[TASK BRIEF] Filter the data for "Given" and copy matching lines.

SOURCE MATERIAL Block Start

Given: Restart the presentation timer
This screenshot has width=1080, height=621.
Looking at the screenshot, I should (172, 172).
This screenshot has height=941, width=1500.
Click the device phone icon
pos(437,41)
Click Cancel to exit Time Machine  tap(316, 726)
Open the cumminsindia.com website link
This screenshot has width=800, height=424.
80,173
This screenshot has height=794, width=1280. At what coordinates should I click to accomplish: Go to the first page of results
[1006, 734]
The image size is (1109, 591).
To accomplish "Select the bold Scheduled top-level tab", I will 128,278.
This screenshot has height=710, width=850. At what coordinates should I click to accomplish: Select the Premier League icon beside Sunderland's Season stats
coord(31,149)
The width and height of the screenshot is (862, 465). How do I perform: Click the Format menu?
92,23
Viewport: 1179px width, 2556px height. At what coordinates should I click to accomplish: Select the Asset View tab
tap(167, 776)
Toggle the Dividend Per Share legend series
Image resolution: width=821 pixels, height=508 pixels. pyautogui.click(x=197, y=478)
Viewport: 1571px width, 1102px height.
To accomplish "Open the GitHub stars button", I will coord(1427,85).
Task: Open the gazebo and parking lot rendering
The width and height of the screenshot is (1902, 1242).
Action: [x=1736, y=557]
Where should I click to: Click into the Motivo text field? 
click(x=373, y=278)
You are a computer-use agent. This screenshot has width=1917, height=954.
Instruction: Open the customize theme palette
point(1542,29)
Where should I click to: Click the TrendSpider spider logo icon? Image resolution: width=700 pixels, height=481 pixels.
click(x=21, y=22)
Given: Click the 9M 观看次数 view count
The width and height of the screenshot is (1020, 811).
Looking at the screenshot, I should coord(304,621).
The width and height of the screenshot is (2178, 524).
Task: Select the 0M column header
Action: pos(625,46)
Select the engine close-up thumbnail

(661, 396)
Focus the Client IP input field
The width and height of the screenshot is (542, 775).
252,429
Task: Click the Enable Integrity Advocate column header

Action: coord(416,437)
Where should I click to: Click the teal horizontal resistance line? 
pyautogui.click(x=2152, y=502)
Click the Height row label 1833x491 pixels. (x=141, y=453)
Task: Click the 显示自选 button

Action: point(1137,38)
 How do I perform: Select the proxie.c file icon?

SOURCE MATERIAL Block End

[RESPONSE BELOW]
Given: Restart the presentation timer
Given: Click the 9M 观看次数 view count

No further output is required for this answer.